(STATED PROBLEM):
List, word for word, every line in the records below that contains the string "three".

---------------

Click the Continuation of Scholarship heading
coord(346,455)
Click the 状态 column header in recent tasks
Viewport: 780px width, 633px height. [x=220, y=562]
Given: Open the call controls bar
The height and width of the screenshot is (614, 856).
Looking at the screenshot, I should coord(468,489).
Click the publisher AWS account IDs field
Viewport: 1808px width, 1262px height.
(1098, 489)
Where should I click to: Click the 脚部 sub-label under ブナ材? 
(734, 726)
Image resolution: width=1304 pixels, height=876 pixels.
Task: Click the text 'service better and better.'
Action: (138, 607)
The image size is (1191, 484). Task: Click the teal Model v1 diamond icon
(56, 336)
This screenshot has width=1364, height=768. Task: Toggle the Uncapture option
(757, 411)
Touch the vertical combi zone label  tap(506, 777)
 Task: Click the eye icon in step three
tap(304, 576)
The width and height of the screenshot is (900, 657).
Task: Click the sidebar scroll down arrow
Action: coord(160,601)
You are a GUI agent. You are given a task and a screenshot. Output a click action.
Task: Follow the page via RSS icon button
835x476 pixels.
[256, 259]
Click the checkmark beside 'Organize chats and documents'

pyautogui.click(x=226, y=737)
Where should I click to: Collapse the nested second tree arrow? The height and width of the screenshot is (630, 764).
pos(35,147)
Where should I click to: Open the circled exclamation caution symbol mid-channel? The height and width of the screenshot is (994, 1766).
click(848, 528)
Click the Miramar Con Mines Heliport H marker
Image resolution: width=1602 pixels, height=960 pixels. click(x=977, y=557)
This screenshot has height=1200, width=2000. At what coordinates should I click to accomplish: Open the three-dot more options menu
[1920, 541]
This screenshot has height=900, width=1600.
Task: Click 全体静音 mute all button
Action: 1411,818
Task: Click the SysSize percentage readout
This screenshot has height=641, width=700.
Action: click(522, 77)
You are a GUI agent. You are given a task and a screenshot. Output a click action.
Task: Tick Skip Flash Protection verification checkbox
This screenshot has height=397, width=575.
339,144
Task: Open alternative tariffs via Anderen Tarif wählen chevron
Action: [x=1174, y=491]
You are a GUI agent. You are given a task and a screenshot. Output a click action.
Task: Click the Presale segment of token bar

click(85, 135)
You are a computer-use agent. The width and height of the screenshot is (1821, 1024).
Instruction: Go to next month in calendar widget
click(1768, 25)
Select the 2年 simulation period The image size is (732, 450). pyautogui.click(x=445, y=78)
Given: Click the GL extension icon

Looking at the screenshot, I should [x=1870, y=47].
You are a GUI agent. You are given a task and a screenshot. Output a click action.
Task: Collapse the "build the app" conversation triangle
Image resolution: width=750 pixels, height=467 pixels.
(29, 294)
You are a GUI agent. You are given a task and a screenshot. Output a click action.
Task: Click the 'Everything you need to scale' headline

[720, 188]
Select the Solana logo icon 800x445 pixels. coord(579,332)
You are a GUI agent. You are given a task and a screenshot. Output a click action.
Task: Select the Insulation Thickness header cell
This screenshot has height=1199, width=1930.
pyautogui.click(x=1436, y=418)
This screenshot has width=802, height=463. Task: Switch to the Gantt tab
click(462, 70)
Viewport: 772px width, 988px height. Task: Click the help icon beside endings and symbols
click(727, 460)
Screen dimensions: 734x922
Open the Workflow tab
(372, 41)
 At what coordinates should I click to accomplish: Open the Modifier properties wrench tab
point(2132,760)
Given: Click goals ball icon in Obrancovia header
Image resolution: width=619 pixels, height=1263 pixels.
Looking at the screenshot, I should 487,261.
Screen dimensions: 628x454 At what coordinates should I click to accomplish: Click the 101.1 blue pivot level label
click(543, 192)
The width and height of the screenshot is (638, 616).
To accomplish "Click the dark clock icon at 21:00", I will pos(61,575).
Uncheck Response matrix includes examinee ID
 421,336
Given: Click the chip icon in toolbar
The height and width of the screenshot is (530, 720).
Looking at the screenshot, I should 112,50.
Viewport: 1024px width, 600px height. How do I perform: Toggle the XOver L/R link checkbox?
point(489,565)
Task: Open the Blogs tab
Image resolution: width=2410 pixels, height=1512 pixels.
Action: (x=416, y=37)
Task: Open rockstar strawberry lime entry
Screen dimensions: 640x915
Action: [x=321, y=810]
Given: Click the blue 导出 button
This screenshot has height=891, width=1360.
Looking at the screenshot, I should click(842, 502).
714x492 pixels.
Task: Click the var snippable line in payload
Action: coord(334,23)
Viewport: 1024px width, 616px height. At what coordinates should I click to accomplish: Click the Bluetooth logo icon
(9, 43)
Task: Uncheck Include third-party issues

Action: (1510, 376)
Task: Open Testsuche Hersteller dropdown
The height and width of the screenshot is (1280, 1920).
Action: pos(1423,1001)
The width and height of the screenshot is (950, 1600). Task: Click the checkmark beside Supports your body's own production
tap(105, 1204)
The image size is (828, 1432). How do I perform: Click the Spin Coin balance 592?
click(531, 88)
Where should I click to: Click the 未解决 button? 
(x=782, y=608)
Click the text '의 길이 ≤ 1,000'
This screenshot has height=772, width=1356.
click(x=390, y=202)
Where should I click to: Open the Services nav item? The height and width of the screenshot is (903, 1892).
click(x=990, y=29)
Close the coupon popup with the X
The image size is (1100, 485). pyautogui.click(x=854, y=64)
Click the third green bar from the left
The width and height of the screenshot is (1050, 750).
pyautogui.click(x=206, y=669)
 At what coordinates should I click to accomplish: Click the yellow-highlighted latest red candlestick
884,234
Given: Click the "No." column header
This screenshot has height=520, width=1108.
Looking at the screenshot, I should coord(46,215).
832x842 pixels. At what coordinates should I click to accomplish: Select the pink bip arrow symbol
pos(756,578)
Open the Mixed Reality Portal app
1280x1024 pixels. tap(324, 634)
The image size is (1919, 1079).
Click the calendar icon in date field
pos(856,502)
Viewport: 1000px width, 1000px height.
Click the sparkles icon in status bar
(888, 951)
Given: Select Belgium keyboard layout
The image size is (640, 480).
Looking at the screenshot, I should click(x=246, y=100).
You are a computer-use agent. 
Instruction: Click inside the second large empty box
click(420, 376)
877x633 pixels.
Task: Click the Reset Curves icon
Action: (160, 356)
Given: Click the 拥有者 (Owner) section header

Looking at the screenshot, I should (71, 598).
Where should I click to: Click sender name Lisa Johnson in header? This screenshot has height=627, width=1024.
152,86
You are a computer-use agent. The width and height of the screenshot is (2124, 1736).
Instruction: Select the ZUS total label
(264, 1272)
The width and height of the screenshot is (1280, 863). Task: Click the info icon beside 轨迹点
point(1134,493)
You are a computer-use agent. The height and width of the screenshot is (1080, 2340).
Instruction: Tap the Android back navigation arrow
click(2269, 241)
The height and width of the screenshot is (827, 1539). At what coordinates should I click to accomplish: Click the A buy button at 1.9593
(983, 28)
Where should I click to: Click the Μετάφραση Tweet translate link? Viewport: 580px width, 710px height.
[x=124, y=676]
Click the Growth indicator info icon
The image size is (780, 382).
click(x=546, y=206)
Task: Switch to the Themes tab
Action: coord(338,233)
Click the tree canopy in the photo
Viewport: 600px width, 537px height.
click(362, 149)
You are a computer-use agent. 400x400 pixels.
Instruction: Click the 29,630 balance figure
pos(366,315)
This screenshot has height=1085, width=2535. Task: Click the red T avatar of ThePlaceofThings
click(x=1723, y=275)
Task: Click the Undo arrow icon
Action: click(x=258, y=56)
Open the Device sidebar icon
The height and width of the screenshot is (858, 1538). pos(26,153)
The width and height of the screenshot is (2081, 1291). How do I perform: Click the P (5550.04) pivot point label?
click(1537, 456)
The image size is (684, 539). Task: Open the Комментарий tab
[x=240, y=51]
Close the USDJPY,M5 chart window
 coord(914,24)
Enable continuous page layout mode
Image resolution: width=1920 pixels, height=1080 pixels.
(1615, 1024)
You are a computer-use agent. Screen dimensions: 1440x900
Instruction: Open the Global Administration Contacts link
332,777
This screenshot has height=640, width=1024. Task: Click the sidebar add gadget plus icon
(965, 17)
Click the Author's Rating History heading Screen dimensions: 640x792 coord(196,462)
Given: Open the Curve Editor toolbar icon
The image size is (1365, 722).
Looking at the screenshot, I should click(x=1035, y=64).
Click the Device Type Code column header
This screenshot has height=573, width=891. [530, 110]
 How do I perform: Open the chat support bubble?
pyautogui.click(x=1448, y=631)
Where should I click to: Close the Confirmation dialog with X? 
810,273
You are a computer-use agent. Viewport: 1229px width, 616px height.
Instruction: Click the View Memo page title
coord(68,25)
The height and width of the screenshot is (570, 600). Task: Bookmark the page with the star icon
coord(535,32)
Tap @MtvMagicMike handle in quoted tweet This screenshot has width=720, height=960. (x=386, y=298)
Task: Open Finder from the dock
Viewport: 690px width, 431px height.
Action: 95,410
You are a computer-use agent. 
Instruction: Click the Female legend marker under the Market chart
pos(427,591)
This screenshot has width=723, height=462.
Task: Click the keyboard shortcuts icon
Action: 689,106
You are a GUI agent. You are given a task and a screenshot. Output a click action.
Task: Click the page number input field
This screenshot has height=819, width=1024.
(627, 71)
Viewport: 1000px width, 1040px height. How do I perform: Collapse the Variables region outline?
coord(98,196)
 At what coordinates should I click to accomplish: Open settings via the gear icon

---------------

(WRITTEN SOLUTION):
 Task: Click the eye icon in step three
This screenshot has height=1200, width=2000. At what coordinates should I click to accomplish: Open the three-dot more options menu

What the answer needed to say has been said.